* **BRIEF**:
Only an exact copy of the lines beginning at the one that contains "Image resolution: width=577" and ending at the last line of the records below counts as the answer.

* **PROVIDED DATA**:
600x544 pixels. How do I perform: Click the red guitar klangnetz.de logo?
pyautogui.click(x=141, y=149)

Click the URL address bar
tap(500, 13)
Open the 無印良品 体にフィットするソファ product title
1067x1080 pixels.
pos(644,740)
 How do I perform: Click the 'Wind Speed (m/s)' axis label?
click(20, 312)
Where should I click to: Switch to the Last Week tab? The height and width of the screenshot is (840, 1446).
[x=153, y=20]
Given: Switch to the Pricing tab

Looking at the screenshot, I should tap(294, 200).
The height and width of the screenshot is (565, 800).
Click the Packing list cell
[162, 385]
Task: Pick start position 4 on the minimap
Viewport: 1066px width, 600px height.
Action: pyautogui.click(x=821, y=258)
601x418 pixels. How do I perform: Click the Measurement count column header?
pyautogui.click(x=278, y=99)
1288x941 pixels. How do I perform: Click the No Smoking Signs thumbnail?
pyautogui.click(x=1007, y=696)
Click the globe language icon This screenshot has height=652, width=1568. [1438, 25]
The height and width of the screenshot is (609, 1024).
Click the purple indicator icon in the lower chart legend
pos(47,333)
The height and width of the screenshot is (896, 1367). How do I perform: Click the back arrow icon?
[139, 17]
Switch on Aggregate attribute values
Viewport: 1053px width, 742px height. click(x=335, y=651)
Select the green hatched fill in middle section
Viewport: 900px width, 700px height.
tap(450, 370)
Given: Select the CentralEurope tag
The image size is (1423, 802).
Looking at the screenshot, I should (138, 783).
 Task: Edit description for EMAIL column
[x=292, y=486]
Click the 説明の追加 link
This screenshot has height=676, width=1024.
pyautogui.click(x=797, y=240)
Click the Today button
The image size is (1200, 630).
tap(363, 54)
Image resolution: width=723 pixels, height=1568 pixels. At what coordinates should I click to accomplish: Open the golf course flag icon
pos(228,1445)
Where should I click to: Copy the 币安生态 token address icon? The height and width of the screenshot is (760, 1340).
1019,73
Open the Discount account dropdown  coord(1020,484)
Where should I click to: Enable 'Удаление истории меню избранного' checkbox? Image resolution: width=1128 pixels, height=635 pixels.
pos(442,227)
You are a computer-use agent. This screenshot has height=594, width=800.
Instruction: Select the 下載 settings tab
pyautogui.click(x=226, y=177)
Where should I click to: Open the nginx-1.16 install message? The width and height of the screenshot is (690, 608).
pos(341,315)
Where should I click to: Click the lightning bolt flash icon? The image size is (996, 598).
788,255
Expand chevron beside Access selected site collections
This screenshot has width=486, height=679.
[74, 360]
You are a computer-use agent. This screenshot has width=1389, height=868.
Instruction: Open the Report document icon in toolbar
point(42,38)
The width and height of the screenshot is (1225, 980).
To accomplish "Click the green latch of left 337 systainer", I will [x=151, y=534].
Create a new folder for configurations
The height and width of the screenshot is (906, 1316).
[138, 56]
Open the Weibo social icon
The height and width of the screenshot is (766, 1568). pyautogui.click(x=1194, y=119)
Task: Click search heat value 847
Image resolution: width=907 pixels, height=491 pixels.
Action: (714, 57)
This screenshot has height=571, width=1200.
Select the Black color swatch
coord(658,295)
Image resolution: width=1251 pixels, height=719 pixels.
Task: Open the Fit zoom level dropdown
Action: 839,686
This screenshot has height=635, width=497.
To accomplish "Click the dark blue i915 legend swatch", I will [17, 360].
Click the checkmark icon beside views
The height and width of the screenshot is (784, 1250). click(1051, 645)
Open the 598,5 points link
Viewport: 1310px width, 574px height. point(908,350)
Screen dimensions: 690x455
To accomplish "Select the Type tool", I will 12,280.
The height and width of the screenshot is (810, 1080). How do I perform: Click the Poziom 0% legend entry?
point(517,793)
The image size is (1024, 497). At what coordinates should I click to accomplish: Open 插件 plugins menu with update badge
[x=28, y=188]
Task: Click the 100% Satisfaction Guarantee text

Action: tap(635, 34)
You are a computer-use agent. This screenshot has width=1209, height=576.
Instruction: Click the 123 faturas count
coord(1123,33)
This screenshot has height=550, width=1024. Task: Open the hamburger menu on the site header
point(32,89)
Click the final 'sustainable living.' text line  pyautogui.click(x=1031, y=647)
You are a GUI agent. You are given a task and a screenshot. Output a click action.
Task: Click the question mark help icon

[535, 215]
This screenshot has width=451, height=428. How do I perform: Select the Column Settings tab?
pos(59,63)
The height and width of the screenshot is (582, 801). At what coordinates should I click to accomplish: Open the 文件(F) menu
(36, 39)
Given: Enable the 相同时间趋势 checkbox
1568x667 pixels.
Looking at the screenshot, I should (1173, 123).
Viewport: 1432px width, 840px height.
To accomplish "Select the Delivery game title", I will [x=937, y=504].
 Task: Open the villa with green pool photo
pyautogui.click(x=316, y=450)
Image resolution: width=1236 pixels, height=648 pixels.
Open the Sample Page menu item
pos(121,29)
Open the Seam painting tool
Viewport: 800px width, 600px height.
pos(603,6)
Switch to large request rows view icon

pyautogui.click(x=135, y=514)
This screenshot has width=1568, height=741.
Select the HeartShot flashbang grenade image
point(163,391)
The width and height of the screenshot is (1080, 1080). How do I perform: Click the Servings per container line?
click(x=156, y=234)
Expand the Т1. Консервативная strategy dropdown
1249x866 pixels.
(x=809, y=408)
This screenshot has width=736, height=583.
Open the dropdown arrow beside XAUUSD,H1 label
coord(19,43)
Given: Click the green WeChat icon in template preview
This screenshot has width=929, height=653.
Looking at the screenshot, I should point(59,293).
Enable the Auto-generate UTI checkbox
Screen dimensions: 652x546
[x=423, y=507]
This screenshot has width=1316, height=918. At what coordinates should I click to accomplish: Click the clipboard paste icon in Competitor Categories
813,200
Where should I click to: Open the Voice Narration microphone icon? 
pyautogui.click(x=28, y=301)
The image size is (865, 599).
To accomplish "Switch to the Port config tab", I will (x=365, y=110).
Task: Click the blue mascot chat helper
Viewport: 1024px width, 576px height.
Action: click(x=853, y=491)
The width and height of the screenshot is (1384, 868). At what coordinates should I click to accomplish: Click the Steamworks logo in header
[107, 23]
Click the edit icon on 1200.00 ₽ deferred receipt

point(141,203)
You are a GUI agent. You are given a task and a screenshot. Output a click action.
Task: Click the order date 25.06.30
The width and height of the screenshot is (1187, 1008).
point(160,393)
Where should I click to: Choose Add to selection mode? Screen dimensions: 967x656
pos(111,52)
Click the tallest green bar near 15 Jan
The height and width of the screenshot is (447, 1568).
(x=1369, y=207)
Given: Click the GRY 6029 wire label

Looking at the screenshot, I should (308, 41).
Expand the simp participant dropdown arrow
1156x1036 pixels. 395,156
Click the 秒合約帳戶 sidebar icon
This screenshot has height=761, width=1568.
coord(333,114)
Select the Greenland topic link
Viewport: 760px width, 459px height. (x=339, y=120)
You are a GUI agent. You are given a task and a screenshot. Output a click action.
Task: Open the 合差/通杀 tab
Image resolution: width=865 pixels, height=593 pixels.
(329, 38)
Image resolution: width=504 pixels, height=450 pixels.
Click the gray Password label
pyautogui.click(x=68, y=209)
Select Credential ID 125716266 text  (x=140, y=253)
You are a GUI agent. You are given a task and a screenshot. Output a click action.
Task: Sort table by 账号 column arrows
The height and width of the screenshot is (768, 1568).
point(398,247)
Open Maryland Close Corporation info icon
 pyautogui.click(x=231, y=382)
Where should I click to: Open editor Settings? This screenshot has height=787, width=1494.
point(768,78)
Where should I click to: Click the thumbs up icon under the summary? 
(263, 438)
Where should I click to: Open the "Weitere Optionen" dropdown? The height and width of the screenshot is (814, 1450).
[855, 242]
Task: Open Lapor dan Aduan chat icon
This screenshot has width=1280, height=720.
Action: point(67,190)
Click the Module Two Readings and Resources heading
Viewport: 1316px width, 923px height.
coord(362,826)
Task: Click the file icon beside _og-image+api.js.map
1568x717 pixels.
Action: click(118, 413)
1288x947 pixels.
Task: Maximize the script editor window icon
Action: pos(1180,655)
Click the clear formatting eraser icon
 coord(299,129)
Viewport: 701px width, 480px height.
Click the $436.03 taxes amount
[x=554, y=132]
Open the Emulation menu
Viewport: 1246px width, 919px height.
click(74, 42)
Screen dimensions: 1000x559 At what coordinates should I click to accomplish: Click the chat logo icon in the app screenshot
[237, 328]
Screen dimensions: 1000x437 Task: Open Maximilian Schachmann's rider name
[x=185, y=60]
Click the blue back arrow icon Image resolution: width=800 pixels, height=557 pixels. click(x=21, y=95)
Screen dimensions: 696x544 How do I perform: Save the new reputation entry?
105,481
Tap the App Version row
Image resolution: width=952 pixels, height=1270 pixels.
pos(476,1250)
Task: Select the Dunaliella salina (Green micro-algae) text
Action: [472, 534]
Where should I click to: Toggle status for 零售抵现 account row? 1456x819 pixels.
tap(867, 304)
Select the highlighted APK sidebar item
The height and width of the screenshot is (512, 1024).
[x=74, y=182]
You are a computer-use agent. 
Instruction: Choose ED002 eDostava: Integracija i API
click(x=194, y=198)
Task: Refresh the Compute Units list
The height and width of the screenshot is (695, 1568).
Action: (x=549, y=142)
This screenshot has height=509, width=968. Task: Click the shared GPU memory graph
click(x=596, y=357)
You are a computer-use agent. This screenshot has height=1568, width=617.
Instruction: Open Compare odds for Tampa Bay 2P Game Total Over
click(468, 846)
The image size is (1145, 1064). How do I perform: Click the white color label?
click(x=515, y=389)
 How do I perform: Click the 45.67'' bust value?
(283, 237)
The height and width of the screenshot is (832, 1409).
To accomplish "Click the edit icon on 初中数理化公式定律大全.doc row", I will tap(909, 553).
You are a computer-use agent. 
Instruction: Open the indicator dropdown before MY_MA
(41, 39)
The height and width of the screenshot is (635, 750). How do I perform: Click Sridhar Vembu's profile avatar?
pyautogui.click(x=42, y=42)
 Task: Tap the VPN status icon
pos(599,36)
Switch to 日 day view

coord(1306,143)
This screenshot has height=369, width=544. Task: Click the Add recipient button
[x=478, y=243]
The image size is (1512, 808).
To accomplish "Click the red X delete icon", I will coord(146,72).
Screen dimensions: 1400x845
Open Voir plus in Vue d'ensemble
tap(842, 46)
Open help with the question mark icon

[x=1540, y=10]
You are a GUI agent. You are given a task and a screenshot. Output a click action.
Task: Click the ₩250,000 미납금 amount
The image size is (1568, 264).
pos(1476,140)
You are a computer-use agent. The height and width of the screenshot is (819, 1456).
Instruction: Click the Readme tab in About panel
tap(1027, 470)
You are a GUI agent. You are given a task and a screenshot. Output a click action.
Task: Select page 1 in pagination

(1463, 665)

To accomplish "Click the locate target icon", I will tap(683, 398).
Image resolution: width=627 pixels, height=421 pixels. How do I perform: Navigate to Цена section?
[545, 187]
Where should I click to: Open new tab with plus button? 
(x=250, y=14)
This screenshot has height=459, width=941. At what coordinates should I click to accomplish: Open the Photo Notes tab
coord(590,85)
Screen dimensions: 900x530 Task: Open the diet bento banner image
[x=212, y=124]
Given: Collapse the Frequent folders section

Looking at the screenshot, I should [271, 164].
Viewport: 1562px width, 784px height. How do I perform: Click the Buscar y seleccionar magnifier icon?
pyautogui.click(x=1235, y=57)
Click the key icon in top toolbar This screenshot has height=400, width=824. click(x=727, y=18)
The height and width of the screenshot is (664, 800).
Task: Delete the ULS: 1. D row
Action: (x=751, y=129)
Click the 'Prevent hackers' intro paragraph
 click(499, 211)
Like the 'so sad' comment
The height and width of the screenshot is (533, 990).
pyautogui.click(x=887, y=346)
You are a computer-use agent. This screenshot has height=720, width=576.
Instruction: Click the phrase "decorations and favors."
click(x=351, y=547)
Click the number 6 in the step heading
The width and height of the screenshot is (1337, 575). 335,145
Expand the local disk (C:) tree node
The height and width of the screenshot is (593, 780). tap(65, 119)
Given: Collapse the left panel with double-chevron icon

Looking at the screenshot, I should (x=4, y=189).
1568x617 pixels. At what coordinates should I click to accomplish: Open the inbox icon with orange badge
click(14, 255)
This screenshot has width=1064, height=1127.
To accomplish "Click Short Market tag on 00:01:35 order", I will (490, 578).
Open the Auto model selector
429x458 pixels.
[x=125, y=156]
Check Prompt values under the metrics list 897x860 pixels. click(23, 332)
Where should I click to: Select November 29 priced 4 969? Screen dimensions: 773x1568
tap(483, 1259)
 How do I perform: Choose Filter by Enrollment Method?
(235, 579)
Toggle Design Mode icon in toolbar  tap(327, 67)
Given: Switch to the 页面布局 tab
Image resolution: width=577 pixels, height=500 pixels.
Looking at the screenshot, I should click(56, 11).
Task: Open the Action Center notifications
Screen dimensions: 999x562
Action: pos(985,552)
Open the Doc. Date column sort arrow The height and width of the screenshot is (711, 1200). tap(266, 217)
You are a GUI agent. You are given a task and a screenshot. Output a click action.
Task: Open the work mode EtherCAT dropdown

* **OUTPUT**:
Image resolution: width=577 pixels, height=500 pixels.
Looking at the screenshot, I should click(56, 11).
Task: Open the Action Center notifications
Screen dimensions: 999x562
Action: pos(985,552)
Open the Doc. Date column sort arrow The height and width of the screenshot is (711, 1200). tap(266, 217)
You are a GUI agent. You are given a task and a screenshot. Output a click action.
Task: Open the work mode EtherCAT dropdown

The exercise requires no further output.